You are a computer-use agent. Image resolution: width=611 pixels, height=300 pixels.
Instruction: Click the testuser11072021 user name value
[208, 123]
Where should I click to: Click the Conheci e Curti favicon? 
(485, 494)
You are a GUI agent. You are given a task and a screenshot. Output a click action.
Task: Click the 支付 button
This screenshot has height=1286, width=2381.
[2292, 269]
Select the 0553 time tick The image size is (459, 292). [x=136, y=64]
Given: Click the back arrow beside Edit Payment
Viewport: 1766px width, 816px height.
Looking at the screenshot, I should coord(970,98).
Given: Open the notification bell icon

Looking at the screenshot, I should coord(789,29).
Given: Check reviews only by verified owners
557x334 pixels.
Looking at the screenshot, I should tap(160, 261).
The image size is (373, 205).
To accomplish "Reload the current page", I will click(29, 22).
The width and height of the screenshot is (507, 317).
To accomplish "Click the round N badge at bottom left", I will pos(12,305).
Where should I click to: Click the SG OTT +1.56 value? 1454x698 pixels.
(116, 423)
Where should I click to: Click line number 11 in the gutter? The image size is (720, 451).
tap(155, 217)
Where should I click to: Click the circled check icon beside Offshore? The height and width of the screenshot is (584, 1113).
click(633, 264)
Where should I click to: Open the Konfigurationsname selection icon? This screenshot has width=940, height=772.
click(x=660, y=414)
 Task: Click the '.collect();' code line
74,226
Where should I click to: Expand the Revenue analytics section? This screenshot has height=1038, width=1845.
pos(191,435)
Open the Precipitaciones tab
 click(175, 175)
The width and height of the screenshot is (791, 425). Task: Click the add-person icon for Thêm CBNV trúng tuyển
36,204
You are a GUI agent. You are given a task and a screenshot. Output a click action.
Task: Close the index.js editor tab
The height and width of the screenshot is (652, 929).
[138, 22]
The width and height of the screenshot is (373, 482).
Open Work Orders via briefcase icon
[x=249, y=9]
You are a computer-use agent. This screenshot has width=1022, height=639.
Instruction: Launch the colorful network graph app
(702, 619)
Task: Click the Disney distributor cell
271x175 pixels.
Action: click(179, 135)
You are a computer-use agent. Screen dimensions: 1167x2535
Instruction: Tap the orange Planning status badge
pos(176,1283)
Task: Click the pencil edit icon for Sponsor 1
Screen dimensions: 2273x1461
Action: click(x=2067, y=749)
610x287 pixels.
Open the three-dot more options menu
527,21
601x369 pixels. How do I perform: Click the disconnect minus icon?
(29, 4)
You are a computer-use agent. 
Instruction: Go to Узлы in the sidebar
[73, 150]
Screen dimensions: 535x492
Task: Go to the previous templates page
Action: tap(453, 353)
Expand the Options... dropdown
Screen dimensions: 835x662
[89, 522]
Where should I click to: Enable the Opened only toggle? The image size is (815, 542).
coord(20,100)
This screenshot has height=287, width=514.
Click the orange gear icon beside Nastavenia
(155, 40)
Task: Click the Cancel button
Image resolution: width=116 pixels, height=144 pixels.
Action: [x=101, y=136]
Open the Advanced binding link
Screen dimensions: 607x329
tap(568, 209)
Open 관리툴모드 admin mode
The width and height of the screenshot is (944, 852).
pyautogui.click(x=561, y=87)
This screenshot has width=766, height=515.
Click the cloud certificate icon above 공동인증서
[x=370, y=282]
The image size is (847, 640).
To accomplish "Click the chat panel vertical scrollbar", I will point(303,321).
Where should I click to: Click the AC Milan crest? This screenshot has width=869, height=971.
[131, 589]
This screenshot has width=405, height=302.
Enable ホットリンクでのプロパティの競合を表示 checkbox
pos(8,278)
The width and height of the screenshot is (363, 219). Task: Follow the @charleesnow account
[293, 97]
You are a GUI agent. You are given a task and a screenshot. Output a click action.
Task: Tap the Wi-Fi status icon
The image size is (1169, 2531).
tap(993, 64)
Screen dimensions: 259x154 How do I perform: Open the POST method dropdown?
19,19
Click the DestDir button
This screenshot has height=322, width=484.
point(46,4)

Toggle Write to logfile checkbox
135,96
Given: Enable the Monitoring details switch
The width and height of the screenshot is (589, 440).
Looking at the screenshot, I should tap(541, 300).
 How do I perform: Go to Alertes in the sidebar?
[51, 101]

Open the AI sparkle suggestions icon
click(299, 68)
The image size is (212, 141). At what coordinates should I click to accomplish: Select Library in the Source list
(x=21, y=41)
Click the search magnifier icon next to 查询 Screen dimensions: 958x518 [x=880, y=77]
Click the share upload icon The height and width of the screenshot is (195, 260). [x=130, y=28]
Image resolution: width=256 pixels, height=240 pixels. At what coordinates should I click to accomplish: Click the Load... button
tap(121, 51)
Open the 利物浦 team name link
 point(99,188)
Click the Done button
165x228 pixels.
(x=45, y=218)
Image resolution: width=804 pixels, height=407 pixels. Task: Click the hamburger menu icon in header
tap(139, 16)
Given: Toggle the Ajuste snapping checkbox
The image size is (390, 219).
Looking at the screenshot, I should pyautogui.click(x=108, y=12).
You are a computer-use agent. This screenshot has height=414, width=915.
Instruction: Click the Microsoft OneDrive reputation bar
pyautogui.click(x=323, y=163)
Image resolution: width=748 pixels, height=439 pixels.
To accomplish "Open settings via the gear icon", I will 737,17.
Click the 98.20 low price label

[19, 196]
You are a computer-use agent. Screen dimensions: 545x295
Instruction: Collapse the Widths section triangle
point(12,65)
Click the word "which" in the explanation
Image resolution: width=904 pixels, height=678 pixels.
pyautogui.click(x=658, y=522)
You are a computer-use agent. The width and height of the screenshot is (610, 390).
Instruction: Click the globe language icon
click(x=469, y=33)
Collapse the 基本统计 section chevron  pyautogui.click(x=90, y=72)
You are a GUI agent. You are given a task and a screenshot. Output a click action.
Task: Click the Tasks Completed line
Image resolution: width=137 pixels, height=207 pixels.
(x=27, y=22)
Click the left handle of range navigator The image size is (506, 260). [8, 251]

> [WHAT YOU WILL DO] Please write the entries out again exactly as they stand.

> [FINISHED EXERCISE]
You are a computer-use agent. Image resolution: width=611 pixels, height=300 pixels.
Instruction: Click the testuser11072021 user name value
[208, 123]
Where should I click to: Click the Conheci e Curti favicon? 
(485, 494)
You are a GUI agent. You are given a task and a screenshot. Output a click action.
Task: Click the 支付 button
This screenshot has height=1286, width=2381.
[2292, 269]
Select the 0553 time tick The image size is (459, 292). [x=136, y=64]
Given: Click the back arrow beside Edit Payment
Viewport: 1766px width, 816px height.
Looking at the screenshot, I should coord(970,98).
Given: Open the notification bell icon

Looking at the screenshot, I should coord(789,29).
Given: Check reviews only by verified owners
557x334 pixels.
Looking at the screenshot, I should tap(160, 261).
The image size is (373, 205).
To accomplish "Reload the current page", I will click(29, 22).
The width and height of the screenshot is (507, 317).
To accomplish "Click the round N badge at bottom left", I will pos(12,305).
Where should I click to: Click the SG OTT +1.56 value? 1454x698 pixels.
(116, 423)
Where should I click to: Click line number 11 in the gutter? The image size is (720, 451).
tap(155, 217)
Where should I click to: Click the circled check icon beside Offshore? The height and width of the screenshot is (584, 1113).
click(633, 264)
Where should I click to: Open the Konfigurationsname selection icon? This screenshot has width=940, height=772.
click(x=660, y=414)
 Task: Click the '.collect();' code line
74,226
Where should I click to: Expand the Revenue analytics section? This screenshot has height=1038, width=1845.
pos(191,435)
Open the Precipitaciones tab
 click(175, 175)
The width and height of the screenshot is (791, 425). Task: Click the add-person icon for Thêm CBNV trúng tuyển
36,204
You are a GUI agent. You are given a task and a screenshot. Output a click action.
Task: Close the index.js editor tab
The height and width of the screenshot is (652, 929).
[138, 22]
The width and height of the screenshot is (373, 482).
Open Work Orders via briefcase icon
[x=249, y=9]
You are a computer-use agent. This screenshot has width=1022, height=639.
Instruction: Launch the colorful network graph app
(702, 619)
Task: Click the Disney distributor cell
271x175 pixels.
Action: click(179, 135)
You are a computer-use agent. Screen dimensions: 1167x2535
Instruction: Tap the orange Planning status badge
pos(176,1283)
Task: Click the pencil edit icon for Sponsor 1
Screen dimensions: 2273x1461
Action: click(x=2067, y=749)
610x287 pixels.
Open the three-dot more options menu
527,21
601x369 pixels. How do I perform: Click the disconnect minus icon?
(29, 4)
You are a computer-use agent. 
Instruction: Go to Узлы in the sidebar
[73, 150]
Screen dimensions: 535x492
Task: Go to the previous templates page
Action: tap(453, 353)
Expand the Options... dropdown
Screen dimensions: 835x662
[89, 522]
Where should I click to: Enable the Opened only toggle? The image size is (815, 542).
coord(20,100)
This screenshot has height=287, width=514.
Click the orange gear icon beside Nastavenia
(155, 40)
Task: Click the Cancel button
Image resolution: width=116 pixels, height=144 pixels.
Action: [x=101, y=136]
Open the Advanced binding link
Screen dimensions: 607x329
tap(568, 209)
Open 관리툴모드 admin mode
The width and height of the screenshot is (944, 852).
pyautogui.click(x=561, y=87)
This screenshot has width=766, height=515.
Click the cloud certificate icon above 공동인증서
[x=370, y=282]
The image size is (847, 640).
To accomplish "Click the chat panel vertical scrollbar", I will point(303,321).
Where should I click to: Click the AC Milan crest? This screenshot has width=869, height=971.
[131, 589]
This screenshot has width=405, height=302.
Enable ホットリンクでのプロパティの競合を表示 checkbox
pos(8,278)
The width and height of the screenshot is (363, 219). Task: Follow the @charleesnow account
[293, 97]
You are a GUI agent. You are given a task and a screenshot. Output a click action.
Task: Tap the Wi-Fi status icon
The image size is (1169, 2531).
tap(993, 64)
Screen dimensions: 259x154 How do I perform: Open the POST method dropdown?
19,19
Click the DestDir button
This screenshot has height=322, width=484.
point(46,4)

Toggle Write to logfile checkbox
135,96
Given: Enable the Monitoring details switch
The width and height of the screenshot is (589, 440).
Looking at the screenshot, I should tap(541, 300).
 How do I perform: Go to Alertes in the sidebar?
[51, 101]

Open the AI sparkle suggestions icon
click(299, 68)
The image size is (212, 141). At what coordinates should I click to accomplish: Select Library in the Source list
(x=21, y=41)
Click the search magnifier icon next to 查询 Screen dimensions: 958x518 [x=880, y=77]
Click the share upload icon The height and width of the screenshot is (195, 260). [x=130, y=28]
Image resolution: width=256 pixels, height=240 pixels. At what coordinates should I click to accomplish: Click the Load... button
tap(121, 51)
Open the 利物浦 team name link
 point(99,188)
Click the Done button
165x228 pixels.
(x=45, y=218)
Image resolution: width=804 pixels, height=407 pixels. Task: Click the hamburger menu icon in header
tap(139, 16)
Given: Toggle the Ajuste snapping checkbox
The image size is (390, 219).
Looking at the screenshot, I should pyautogui.click(x=108, y=12).
You are a computer-use agent. This screenshot has height=414, width=915.
Instruction: Click the Microsoft OneDrive reputation bar
pyautogui.click(x=323, y=163)
Image resolution: width=748 pixels, height=439 pixels.
To accomplish "Open settings via the gear icon", I will 737,17.
Click the 98.20 low price label

[19, 196]
You are a computer-use agent. Screen dimensions: 545x295
Instruction: Collapse the Widths section triangle
point(12,65)
Click the word "which" in the explanation
Image resolution: width=904 pixels, height=678 pixels.
pyautogui.click(x=658, y=522)
You are a computer-use agent. The width and height of the screenshot is (610, 390).
Instruction: Click the globe language icon
click(x=469, y=33)
Collapse the 基本统计 section chevron  pyautogui.click(x=90, y=72)
You are a GUI agent. You are given a task and a screenshot. Output a click action.
Task: Click the Tasks Completed line
Image resolution: width=137 pixels, height=207 pixels.
(x=27, y=22)
Click the left handle of range navigator The image size is (506, 260). [8, 251]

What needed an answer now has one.